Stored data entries
--------------------

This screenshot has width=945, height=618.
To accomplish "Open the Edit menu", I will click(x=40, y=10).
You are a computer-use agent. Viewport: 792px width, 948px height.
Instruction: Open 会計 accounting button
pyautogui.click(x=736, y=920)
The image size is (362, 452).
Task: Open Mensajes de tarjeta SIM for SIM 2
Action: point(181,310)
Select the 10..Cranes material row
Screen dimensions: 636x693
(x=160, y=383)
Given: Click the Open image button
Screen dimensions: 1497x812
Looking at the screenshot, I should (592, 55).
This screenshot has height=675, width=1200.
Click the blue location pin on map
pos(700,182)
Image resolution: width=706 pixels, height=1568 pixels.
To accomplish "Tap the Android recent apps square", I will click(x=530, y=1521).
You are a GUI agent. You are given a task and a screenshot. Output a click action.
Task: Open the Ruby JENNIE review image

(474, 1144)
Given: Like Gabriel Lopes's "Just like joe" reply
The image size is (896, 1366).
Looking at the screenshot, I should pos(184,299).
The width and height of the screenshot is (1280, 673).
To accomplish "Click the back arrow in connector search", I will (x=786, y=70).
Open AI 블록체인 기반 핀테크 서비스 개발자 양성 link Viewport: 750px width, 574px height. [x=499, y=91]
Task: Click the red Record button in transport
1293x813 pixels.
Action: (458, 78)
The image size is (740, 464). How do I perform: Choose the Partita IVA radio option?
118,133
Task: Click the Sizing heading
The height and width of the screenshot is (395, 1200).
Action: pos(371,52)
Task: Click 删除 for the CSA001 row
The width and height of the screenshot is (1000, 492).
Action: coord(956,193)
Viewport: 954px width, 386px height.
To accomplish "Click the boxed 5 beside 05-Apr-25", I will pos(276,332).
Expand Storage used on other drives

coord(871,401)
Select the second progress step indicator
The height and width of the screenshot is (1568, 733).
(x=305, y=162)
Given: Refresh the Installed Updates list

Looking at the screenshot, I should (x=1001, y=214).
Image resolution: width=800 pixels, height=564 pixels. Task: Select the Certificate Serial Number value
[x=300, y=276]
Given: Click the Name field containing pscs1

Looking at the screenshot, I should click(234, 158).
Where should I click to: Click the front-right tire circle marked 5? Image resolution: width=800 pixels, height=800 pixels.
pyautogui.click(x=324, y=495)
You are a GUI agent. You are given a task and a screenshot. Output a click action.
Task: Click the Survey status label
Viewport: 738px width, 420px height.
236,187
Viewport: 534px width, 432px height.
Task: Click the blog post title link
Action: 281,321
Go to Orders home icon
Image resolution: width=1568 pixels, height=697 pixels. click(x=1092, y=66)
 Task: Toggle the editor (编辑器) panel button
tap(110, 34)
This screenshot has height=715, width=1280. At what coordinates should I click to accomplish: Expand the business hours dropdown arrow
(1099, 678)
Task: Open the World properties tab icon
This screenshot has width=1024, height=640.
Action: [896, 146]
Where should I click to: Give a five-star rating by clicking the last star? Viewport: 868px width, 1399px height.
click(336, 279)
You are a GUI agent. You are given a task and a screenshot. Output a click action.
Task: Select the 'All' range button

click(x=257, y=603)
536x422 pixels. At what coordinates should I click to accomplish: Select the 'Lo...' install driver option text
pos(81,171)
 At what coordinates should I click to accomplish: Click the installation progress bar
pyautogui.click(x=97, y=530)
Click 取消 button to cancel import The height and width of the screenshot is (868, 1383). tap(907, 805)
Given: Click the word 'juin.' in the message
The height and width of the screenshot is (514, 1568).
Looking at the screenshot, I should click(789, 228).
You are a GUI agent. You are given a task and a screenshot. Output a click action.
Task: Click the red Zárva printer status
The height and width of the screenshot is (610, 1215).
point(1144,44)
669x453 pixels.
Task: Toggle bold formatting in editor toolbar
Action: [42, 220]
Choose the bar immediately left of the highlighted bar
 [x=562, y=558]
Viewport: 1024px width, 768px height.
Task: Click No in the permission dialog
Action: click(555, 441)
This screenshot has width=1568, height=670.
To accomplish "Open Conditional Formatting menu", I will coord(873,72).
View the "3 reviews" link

--------------------

Work instructions
All entries are to be printed once more, exactly as given.

Problem solution
This screenshot has width=945, height=618.
To accomplish "Open the Edit menu", I will click(x=40, y=10).
You are a computer-use agent. Viewport: 792px width, 948px height.
Instruction: Open 会計 accounting button
pyautogui.click(x=736, y=920)
The image size is (362, 452).
Task: Open Mensajes de tarjeta SIM for SIM 2
Action: point(181,310)
Select the 10..Cranes material row
Screen dimensions: 636x693
(x=160, y=383)
Given: Click the Open image button
Screen dimensions: 1497x812
Looking at the screenshot, I should (592, 55).
This screenshot has height=675, width=1200.
Click the blue location pin on map
pos(700,182)
Image resolution: width=706 pixels, height=1568 pixels.
To accomplish "Tap the Android recent apps square", I will click(x=530, y=1521).
You are a GUI agent. You are given a task and a screenshot. Output a click action.
Task: Open the Ruby JENNIE review image

(474, 1144)
Given: Like Gabriel Lopes's "Just like joe" reply
The image size is (896, 1366).
Looking at the screenshot, I should pos(184,299).
The width and height of the screenshot is (1280, 673).
To accomplish "Click the back arrow in connector search", I will (x=786, y=70).
Open AI 블록체인 기반 핀테크 서비스 개발자 양성 link Viewport: 750px width, 574px height. [x=499, y=91]
Task: Click the red Record button in transport
1293x813 pixels.
Action: (458, 78)
The image size is (740, 464). How do I perform: Choose the Partita IVA radio option?
118,133
Task: Click the Sizing heading
The height and width of the screenshot is (395, 1200).
Action: pos(371,52)
Task: Click 删除 for the CSA001 row
The width and height of the screenshot is (1000, 492).
Action: coord(956,193)
Viewport: 954px width, 386px height.
To accomplish "Click the boxed 5 beside 05-Apr-25", I will pos(276,332).
Expand Storage used on other drives

coord(871,401)
Select the second progress step indicator
The height and width of the screenshot is (1568, 733).
(x=305, y=162)
Given: Refresh the Installed Updates list

Looking at the screenshot, I should (x=1001, y=214).
Image resolution: width=800 pixels, height=564 pixels. Task: Select the Certificate Serial Number value
[x=300, y=276]
Given: Click the Name field containing pscs1

Looking at the screenshot, I should click(234, 158).
Where should I click to: Click the front-right tire circle marked 5? Image resolution: width=800 pixels, height=800 pixels.
pyautogui.click(x=324, y=495)
You are a GUI agent. You are given a task and a screenshot. Output a click action.
Task: Click the Survey status label
Viewport: 738px width, 420px height.
236,187
Viewport: 534px width, 432px height.
Task: Click the blog post title link
Action: 281,321
Go to Orders home icon
Image resolution: width=1568 pixels, height=697 pixels. click(x=1092, y=66)
 Task: Toggle the editor (编辑器) panel button
tap(110, 34)
This screenshot has height=715, width=1280. At what coordinates should I click to accomplish: Expand the business hours dropdown arrow
(1099, 678)
Task: Open the World properties tab icon
This screenshot has width=1024, height=640.
Action: [896, 146]
Where should I click to: Give a five-star rating by clicking the last star? Viewport: 868px width, 1399px height.
click(336, 279)
You are a GUI agent. You are given a task and a screenshot. Output a click action.
Task: Select the 'All' range button

click(x=257, y=603)
536x422 pixels. At what coordinates should I click to accomplish: Select the 'Lo...' install driver option text
pos(81,171)
 At what coordinates should I click to accomplish: Click the installation progress bar
pyautogui.click(x=97, y=530)
Click 取消 button to cancel import The height and width of the screenshot is (868, 1383). tap(907, 805)
Given: Click the word 'juin.' in the message
The height and width of the screenshot is (514, 1568).
Looking at the screenshot, I should click(789, 228).
You are a GUI agent. You are given a task and a screenshot. Output a click action.
Task: Click the red Zárva printer status
The height and width of the screenshot is (610, 1215).
point(1144,44)
669x453 pixels.
Task: Toggle bold formatting in editor toolbar
Action: [42, 220]
Choose the bar immediately left of the highlighted bar
 [x=562, y=558]
Viewport: 1024px width, 768px height.
Task: Click No in the permission dialog
Action: click(555, 441)
This screenshot has width=1568, height=670.
To accomplish "Open Conditional Formatting menu", I will coord(873,72).
View the "3 reviews" link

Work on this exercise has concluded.